For one thing Congress was no less harsh in dealing with maoists, ‘terrorists’ and the separatists of North East. But BJP being the face of ultra patriotism whatever it means, wants more extra-judicial killings, false encounters and perpetration of army atrocities against ordinary people of Jammu and Kashmir and North East. They are against seeking an amicable solution to the crisis; what all they want is more fire-power to subjugate the unwilling people. But historical problems coupled with territorial disputes and a lack of mutual trust over the decades have caused the deadlock in J&K as also in NE in the first place.
Nobody really knows the exact number of ‘terrorists’, ‘left-wing extremists’ and ‘separatists’ languishing in different jails. And Indian jails are living hells where innocent people, aggrieved people, are being de-humanised day in and day out, just for demanding democratic rights, otherwise guaranteed in the Constitution. No country in the world can boast of such a huge prison population. Those who are passing their miserable days as under-trial prisoners in hundreds of what they euphemistically call correctional homes across the country don’t know when they will be released. The presidential address to the joint houses of parliament on June 9, simply evaded the issue—there was not a word or two about the general amnesty. On the contrary President Pranab Mukherjee didn’t fail to reiterate the oft-repeated official jargon that there would be zero tolerance towards terrorism, extremism, riots and crime. In other words he too was echoing Rajnath Singh.
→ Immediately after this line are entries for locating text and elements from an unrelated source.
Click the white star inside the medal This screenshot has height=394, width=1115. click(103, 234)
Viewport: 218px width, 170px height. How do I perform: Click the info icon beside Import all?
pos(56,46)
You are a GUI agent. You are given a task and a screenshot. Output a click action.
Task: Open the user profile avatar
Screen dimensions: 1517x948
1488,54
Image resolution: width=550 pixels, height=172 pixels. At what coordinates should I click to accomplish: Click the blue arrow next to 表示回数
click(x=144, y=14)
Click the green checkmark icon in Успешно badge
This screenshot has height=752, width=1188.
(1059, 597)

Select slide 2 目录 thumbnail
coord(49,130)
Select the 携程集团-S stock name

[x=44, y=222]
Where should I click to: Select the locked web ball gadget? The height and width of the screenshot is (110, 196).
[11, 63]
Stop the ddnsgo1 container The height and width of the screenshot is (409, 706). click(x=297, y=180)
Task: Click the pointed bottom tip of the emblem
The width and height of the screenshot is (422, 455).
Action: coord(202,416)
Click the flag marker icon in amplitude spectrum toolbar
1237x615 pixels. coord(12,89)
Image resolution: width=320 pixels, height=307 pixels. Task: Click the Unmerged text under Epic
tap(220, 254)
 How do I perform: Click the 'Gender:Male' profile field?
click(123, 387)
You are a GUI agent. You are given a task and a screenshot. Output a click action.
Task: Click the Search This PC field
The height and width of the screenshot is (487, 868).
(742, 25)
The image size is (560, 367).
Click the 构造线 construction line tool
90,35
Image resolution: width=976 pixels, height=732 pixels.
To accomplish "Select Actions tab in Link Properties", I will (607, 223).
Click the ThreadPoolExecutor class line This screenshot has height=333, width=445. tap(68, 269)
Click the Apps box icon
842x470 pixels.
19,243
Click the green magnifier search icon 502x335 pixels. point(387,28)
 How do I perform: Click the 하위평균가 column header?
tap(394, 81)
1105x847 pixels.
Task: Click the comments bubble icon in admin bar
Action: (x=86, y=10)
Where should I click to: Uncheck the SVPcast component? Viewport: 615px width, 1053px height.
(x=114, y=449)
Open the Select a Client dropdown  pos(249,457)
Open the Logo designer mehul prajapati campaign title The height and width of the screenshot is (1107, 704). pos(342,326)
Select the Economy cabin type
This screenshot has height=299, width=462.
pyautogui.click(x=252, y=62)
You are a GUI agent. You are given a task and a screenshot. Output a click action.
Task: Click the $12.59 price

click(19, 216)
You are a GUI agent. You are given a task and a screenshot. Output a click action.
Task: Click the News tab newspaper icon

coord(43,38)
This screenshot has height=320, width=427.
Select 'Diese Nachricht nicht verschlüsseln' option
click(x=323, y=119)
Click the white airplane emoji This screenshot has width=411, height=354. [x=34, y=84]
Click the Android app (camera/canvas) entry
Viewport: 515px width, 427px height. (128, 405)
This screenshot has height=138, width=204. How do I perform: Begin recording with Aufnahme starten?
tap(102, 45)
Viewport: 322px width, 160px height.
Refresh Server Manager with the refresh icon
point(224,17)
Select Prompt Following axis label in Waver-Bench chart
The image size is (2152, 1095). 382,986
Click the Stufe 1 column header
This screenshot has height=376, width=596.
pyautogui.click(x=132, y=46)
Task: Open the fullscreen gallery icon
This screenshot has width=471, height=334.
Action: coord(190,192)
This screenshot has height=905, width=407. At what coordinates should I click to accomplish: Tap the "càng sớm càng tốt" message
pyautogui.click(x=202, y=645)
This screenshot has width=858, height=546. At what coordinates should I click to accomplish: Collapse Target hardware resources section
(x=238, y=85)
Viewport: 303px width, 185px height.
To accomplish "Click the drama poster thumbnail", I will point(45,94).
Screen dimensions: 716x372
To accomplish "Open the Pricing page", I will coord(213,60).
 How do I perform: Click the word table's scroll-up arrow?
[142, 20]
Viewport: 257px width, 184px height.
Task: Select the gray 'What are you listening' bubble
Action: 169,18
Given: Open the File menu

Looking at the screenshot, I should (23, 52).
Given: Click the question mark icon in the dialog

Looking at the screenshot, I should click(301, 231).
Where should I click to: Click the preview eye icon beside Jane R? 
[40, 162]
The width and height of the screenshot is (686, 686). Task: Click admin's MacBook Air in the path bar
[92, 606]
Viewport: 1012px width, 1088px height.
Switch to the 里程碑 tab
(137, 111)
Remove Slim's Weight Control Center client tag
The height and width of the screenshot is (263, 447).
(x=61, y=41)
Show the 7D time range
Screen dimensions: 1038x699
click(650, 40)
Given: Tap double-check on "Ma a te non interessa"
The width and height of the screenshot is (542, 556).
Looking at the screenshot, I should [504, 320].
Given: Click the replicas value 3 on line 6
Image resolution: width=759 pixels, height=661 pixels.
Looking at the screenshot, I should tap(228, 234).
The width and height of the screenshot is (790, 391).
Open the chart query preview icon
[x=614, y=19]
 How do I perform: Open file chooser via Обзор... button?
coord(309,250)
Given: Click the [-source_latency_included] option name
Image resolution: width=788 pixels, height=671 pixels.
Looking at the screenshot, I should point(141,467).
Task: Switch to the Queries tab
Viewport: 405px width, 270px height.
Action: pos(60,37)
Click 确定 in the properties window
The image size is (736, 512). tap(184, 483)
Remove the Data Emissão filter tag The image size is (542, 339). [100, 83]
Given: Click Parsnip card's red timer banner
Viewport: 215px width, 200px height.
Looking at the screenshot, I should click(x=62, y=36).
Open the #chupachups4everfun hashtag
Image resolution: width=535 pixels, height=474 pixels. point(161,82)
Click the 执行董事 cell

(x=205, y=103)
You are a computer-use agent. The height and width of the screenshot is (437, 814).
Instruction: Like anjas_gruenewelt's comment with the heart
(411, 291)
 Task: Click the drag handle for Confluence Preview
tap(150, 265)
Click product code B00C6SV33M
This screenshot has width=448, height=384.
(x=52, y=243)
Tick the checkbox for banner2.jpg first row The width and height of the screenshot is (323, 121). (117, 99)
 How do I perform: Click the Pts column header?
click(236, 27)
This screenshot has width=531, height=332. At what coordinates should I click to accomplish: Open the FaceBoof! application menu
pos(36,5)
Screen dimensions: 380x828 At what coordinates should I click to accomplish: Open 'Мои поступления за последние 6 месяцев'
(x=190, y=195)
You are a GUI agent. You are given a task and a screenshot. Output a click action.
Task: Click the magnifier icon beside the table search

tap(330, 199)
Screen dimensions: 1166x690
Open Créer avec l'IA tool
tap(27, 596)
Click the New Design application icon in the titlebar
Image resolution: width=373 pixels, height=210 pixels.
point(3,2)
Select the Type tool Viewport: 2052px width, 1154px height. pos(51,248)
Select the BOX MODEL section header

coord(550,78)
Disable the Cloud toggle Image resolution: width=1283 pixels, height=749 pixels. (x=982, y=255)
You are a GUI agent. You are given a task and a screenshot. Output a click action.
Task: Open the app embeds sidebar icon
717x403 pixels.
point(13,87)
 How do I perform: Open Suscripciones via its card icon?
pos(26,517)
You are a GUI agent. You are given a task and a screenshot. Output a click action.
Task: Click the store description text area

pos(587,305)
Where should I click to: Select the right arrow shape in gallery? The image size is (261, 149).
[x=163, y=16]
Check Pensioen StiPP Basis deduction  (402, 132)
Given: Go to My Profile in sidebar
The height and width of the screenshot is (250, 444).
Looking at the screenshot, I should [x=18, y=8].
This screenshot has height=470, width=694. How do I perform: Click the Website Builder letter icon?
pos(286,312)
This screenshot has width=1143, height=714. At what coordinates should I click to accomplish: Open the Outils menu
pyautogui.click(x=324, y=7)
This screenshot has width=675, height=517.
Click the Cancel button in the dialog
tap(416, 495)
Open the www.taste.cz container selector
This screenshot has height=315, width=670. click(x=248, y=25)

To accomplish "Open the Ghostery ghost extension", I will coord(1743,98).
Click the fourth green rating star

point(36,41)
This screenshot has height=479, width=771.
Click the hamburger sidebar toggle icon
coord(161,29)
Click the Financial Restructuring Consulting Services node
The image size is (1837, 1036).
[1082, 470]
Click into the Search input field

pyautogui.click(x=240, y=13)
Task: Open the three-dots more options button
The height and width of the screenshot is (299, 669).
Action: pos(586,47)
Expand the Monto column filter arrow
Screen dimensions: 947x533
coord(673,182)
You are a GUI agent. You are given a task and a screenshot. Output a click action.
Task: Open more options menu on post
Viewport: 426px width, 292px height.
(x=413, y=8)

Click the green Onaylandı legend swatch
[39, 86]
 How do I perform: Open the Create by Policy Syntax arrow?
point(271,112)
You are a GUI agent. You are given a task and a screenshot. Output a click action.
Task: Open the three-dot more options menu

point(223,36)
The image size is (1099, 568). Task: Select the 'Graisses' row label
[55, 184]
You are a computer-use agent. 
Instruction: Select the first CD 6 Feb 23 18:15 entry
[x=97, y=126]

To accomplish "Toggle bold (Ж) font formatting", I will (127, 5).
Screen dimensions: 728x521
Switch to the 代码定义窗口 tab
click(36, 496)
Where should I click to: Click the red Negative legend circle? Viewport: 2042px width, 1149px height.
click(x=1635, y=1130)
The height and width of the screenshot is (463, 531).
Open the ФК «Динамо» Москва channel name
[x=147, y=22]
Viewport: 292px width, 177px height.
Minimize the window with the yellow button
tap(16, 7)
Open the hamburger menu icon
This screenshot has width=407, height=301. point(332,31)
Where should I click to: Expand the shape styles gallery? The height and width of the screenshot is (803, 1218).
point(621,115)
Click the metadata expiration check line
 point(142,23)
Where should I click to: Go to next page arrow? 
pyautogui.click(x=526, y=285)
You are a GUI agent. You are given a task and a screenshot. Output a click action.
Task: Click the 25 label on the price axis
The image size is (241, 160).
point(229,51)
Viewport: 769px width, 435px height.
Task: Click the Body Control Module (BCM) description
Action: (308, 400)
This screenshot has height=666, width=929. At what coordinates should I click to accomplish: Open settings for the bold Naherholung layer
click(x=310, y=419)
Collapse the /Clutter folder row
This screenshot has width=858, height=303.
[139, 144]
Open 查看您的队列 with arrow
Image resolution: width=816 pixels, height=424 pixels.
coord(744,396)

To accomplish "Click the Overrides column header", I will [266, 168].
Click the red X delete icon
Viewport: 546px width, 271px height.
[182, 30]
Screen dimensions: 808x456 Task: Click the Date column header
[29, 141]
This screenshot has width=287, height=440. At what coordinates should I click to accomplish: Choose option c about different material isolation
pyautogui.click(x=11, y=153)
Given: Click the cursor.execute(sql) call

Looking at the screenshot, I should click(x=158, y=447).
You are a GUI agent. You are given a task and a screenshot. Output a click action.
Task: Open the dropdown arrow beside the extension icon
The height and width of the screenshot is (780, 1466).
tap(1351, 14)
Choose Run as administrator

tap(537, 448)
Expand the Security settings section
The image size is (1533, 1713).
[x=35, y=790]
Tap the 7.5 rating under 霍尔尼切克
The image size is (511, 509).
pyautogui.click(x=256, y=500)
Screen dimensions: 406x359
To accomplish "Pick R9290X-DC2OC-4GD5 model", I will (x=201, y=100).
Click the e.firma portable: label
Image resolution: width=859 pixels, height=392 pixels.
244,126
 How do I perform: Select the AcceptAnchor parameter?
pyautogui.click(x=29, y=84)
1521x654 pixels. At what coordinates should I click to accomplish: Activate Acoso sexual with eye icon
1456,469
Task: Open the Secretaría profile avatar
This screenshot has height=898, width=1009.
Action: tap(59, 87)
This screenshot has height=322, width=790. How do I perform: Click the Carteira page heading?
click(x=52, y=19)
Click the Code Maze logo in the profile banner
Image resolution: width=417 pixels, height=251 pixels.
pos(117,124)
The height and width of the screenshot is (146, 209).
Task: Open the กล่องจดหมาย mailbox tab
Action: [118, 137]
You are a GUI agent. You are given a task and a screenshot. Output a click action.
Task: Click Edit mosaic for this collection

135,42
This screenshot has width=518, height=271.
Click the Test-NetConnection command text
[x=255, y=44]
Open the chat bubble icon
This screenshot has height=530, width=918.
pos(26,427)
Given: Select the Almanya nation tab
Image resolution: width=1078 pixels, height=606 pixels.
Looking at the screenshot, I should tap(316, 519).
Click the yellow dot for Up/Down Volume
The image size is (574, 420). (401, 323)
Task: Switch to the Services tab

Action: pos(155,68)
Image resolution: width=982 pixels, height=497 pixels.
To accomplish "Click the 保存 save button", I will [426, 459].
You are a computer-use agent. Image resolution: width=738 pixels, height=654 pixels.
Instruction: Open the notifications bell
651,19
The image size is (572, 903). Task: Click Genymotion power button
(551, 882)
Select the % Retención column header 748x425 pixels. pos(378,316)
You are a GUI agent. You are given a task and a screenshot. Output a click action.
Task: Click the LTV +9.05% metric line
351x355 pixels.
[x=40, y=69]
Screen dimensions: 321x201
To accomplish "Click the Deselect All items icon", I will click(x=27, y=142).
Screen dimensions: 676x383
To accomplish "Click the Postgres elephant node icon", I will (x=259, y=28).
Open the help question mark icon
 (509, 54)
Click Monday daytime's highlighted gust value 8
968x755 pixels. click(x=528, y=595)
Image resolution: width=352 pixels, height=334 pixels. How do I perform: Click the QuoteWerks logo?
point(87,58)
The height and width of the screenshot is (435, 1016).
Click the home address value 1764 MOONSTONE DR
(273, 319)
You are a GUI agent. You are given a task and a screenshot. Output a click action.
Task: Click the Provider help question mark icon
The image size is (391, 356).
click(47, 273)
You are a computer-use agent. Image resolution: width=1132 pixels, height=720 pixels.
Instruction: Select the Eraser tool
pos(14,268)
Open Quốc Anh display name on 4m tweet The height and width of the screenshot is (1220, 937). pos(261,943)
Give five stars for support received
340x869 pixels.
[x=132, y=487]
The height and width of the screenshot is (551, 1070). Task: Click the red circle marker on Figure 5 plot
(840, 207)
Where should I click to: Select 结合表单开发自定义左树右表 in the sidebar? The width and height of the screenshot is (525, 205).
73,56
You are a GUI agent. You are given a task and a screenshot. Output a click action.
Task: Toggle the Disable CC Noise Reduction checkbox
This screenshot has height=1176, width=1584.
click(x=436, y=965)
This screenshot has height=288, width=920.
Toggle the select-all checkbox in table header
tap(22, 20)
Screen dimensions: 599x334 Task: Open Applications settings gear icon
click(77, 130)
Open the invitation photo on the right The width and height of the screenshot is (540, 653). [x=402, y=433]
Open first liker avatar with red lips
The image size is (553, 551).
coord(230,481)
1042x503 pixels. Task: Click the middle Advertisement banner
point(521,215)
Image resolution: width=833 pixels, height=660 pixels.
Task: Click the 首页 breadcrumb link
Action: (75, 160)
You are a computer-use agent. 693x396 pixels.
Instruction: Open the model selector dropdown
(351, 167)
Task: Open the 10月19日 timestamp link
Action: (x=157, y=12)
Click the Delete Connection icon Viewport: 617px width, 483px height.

Riot victims of Gujarat and Uttar Pradesh know it better how rioters are being punished! For months they live in make-shift camps in sub-human conditions at the mercy of the administration and the very people who indulged in rioting. As for crime and punishment, hardened criminals—murderers, rapists, arsonists—with right connections in the corridors of power, always laugh the last laugh, mocking at Mukherjee’s speech. Their zero tolerance to ‘extremism’ means any voice of dissent having potential to acquire mass upheaval and endanger the status quo will be silenced by brute force.
Political compulsions seem to have made the Modis to talk turkey in the post-poll scenario as their party ideologues are making noises about terrorism, not cross-border terrorism. In other words jihadists based in Pakistan and Kashmir don’t figure prominently in their scheme of things. Instead they are emphasising more on home-grown terrorism. They are always in favour of tough measures against naxalities as if the Congress Party’s ‘Operation Green Hunt’ was a soft measure.
If anything Rajnath was actually sending message to the corporate lobby with the purpose of unveiling their roadmap to expedite some controversial projects that were shelved, particularly in Central India, for violent campaigns by the maoists. The mining czars are restless, they demand their pound of flesh. It remains to be seen when they launch their own version of ‘Green Hunt’ in the jungles of Central India.
Insurgency in the North East is now six decades old. New Delhi’s policy has alienated a large segment of ethnic population for long as if they are unwanted in the so-called mainstream. Their voice in parliament is not audiable because of poor numerical representation. Nor are they welcome guests in India’s unequally developed job market as the recent incidents of violent attacks on North Eastern students and job seekers in Delhi and Bangalore showed.
For all practical purposes North East is an ethnic cauldron—it has been so since the days of Raj. Gradual erosion of ethnic way of life owing to economic and cultural aggression by the people from the rest of India, has not really created new social and economic space to accommodate the aspirants of the rising middle class. So long as they feel isolated and remain marginalised—and the army is the root cause of isolation and marginalisation—violent protests are bound to surface in one form or another. Descendants of old generations are denied to live a new kind of life they see all around.
It may not take much time for the Rajnaths to script a new version of ‘Green Hunt’ because for them the tribal ground reality in Central India and elsewhere is the same as it was before their coming to power at the centre.